DESCRIPTION OF SYMBOLS 1 ... Burner nozzle, 2 ... Burner nozzle inner cylinder, 3 ... Fuel gas passage, 4 ... Burner nozzle outer cylinder, 5 ... Oxygen passage, 6
... ignition gas pipe (ignition gas passage), 7 ... spark plug (ignition device), 8 ... flame detection device, 11 ... solenoid valve (fuel gas opening / closing valve), 12 ... solenoid valve (oxygen opening / closing valve), 13 ... 14 ... Electromagnetic valve (mixture open / close valve), 16 ... Fuel gas supply source, 17 ... Oxygen supply source.

Claims (3)

[Scope of utility model registration request] 1. The burner nozzle (1) is formed of an inner and outer double cylinder, and a fuel gas passage (3) is formed in the inner cylinder (2) of the burner nozzle (1).
To form a fuel gas supply source (1
6) is connected to form an oxygen passageway (5) in a space between the inner cylinder (2) and the outer cylinder (4) of the burner nozzle (1), and an oxygen supply source is provided in the oxygen passageway (5). In the oxygen burner to which (17) is connected, an ignition gas passage (6) for passing a mixture of fuel gas and air is provided in the oxygen passage (5), and the tip of the ignition gas passage (6) is An oxygen burner characterized by being connected to the fuel gas passage (3) and provided with an ignition device (7) at a connecting portion between the ignition gas passage (6) and the fuel gas passage (3). . 2. The oxygen burner according to claim 1, wherein a flame detection device (8) is arranged at a base end portion of the fuel gas passage (3), and the ignition gas passage is provided by the flame detection device (8).
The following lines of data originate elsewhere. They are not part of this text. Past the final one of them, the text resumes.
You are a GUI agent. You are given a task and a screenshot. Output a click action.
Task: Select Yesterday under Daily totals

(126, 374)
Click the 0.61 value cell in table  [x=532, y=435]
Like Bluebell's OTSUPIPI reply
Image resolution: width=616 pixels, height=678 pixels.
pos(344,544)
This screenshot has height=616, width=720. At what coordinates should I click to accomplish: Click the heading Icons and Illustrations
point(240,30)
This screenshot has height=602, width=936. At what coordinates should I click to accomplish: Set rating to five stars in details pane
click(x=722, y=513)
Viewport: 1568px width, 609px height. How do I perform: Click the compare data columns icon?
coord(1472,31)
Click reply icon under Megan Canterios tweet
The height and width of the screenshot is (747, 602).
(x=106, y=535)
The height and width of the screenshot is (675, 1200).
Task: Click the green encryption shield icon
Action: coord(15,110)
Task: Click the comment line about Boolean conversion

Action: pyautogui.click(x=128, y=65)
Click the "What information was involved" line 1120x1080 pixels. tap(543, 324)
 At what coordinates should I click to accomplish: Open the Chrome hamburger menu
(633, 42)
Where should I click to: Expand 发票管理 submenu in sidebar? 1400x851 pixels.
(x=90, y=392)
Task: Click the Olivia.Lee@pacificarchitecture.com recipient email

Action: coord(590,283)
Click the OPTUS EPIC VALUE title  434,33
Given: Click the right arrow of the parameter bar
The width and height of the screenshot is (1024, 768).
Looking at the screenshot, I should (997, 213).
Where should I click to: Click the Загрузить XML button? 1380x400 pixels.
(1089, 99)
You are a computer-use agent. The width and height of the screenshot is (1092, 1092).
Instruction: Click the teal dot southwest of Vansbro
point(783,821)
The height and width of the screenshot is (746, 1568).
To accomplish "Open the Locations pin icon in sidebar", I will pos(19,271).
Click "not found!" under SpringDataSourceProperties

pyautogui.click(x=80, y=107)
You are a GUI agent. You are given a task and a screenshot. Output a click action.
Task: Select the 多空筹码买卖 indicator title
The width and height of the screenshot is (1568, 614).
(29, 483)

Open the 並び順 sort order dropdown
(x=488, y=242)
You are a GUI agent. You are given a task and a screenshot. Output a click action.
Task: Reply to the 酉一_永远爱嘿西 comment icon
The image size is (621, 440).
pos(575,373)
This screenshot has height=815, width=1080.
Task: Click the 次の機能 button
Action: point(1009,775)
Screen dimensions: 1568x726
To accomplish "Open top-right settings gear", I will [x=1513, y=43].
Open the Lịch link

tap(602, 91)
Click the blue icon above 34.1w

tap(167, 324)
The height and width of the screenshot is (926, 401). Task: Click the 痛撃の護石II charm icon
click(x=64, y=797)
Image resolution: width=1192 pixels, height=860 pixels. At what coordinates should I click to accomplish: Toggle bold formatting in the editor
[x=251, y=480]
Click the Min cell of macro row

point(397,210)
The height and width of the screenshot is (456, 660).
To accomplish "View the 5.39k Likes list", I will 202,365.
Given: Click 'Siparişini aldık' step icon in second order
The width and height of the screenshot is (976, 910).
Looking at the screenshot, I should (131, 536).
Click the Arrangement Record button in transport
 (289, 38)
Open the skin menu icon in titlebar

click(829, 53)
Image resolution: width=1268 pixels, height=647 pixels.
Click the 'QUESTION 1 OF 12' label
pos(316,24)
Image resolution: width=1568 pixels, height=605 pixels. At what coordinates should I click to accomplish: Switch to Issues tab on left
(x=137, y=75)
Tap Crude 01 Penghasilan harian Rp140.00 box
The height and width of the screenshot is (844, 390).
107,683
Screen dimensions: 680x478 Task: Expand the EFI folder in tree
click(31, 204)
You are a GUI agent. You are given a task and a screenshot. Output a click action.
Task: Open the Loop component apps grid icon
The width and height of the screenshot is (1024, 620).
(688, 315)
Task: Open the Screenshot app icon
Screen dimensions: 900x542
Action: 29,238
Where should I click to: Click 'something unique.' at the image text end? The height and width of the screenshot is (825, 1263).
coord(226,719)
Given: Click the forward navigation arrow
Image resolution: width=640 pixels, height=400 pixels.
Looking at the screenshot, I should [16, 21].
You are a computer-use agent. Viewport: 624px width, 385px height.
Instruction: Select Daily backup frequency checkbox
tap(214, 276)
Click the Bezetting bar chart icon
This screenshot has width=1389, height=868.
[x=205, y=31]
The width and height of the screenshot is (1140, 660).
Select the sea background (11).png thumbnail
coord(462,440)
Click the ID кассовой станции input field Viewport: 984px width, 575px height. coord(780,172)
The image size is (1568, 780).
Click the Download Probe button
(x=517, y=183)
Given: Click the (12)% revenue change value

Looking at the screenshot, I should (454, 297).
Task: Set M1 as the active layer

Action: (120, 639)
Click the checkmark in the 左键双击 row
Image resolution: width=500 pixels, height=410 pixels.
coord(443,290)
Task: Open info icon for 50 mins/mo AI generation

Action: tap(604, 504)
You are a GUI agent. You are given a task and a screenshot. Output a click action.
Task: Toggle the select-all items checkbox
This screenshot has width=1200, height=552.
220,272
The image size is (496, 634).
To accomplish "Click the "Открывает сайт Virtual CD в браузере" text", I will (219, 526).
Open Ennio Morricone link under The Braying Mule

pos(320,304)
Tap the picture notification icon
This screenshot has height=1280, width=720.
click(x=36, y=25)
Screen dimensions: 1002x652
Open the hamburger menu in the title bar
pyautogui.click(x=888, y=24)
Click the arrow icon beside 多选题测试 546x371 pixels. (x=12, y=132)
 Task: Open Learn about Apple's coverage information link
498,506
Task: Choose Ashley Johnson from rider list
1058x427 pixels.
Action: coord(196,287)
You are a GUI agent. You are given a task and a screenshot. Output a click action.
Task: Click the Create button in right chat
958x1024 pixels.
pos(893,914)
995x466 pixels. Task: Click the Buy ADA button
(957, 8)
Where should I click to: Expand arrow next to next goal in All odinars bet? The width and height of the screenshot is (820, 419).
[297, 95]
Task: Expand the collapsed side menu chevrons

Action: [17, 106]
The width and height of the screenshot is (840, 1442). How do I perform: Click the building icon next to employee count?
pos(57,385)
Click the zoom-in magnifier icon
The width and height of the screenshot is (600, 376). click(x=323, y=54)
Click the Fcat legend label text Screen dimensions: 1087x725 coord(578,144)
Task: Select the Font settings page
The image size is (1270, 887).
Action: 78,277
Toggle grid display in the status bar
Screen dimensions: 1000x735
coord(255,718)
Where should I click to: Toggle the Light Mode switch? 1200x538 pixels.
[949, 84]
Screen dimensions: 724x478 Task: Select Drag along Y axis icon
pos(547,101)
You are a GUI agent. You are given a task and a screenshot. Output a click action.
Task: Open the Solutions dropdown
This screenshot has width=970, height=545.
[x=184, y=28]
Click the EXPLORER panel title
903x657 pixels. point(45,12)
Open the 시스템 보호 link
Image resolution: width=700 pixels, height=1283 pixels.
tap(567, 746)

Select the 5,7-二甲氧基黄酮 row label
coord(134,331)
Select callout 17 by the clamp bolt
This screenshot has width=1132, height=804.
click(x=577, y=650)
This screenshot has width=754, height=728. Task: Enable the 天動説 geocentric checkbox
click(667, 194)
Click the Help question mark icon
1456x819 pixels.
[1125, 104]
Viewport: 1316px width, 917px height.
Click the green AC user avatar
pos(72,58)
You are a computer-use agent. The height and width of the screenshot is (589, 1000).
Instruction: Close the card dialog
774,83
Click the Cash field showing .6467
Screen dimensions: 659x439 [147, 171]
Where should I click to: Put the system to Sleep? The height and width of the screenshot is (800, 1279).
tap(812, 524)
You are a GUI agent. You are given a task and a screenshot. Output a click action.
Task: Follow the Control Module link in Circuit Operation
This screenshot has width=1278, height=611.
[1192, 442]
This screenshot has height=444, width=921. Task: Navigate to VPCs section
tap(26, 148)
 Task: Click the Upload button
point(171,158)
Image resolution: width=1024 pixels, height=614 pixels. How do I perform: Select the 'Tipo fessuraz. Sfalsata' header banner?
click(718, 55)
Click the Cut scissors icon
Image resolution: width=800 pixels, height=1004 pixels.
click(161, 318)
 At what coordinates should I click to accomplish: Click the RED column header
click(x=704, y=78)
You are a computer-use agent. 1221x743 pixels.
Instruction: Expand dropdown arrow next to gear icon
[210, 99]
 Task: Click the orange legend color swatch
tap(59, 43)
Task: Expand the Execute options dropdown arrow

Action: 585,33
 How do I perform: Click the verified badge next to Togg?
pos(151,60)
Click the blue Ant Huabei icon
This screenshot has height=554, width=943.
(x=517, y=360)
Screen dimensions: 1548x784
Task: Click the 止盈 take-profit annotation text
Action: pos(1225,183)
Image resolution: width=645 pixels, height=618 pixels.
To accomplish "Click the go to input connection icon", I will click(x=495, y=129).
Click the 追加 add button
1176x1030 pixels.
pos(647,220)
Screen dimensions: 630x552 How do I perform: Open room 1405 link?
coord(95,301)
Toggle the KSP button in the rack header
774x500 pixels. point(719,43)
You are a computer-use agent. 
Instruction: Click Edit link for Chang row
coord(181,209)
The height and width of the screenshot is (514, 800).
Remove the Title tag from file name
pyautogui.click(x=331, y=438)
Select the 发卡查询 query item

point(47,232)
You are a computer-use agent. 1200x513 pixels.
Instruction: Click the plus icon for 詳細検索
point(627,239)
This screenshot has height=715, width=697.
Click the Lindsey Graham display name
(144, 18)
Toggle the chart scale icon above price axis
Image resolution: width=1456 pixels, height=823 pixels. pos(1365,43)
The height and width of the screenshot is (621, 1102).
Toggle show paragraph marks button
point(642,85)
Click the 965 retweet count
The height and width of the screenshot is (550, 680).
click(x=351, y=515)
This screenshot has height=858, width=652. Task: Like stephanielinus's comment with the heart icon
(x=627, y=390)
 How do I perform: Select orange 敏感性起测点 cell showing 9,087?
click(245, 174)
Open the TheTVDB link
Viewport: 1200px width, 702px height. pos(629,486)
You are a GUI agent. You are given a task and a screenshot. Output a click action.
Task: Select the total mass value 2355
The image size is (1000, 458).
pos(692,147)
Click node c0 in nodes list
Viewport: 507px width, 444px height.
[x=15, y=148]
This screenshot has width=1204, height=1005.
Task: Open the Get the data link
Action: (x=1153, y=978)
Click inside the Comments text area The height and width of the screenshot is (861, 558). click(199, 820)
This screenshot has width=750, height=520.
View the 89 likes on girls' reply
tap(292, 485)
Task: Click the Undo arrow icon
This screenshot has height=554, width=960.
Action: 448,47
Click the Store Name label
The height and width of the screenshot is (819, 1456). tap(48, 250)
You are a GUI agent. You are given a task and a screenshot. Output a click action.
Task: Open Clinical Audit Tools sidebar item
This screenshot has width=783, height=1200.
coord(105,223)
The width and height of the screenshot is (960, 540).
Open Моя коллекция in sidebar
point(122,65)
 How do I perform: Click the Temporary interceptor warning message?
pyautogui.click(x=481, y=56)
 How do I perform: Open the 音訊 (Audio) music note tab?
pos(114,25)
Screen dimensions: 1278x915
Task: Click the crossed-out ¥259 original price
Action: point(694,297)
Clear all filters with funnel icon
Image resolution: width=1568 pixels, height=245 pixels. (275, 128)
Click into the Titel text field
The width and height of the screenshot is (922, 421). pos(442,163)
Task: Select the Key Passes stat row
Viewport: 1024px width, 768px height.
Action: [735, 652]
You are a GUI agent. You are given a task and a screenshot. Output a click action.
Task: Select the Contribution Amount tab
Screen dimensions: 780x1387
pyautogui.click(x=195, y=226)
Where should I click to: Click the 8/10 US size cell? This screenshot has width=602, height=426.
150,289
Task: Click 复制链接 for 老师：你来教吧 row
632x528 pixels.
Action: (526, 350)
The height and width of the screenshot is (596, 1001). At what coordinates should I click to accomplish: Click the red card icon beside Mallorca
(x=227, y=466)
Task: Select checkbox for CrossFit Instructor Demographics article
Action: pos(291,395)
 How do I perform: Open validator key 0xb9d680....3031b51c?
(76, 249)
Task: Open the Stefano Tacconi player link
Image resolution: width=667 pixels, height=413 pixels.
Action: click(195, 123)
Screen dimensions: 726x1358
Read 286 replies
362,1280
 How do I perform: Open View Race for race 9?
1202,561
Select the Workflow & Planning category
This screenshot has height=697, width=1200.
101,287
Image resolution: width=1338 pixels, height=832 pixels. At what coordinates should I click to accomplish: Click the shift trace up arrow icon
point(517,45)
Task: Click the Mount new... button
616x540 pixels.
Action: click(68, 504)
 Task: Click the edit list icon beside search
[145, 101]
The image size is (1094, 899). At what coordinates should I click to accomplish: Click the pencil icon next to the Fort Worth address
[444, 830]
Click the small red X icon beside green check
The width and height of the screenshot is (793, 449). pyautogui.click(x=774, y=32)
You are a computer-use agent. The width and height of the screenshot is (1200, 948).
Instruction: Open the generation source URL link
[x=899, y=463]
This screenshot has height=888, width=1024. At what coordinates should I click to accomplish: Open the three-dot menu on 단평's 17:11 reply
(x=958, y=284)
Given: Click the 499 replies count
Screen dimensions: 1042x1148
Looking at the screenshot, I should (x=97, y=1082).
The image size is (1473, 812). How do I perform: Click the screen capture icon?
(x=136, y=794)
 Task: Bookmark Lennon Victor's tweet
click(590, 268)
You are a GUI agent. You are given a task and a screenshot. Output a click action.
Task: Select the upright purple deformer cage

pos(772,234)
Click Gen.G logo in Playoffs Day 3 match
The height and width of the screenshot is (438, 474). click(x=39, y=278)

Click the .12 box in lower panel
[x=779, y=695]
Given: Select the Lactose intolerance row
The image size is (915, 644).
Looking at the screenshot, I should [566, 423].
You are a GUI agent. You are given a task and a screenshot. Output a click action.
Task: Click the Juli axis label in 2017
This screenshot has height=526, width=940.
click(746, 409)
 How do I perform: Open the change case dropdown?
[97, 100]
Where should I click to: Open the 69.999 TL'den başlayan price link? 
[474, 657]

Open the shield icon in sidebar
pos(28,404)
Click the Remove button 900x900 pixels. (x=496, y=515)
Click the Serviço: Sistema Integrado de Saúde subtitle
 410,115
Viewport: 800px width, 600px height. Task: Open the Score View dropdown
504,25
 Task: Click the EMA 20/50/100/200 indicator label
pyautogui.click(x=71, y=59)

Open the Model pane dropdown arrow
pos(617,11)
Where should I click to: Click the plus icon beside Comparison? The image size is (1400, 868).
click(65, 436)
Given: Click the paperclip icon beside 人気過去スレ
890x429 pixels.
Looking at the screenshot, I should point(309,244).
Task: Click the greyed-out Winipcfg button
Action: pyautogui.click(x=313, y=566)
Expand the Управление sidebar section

An oxygen burner characterized by being configured to detect the combustion of the air-fuel mixture supplied from (6) into the fuel gas passage (3). 3. The oxygen burner according to claim 2, wherein an oxygen on-off valve (12) that opens and closes the oxygen passage (5), and a fuel gas on-off valve (11) that opens and closes the fuel gas passage (3). A mixture gas on-off valve (13) (14) for opening and closing the ignition gas passage (6), and a control means (9) for controlling these on-off valves (11) to (14), The detection result of the flame detection device (8) is configured to be output to the control means (9), and the control means (9) supplies the fuel gas passage (3) in the flame detection device (8). When combustion of the air-fuel mixture is detected, the oxygen on-off valve (12) and the fuel gas on-off valve (11)
Open the valve and open / close the mixture opening / closing valves (13) (14)
An oxygen burner, which is configured to close the valve.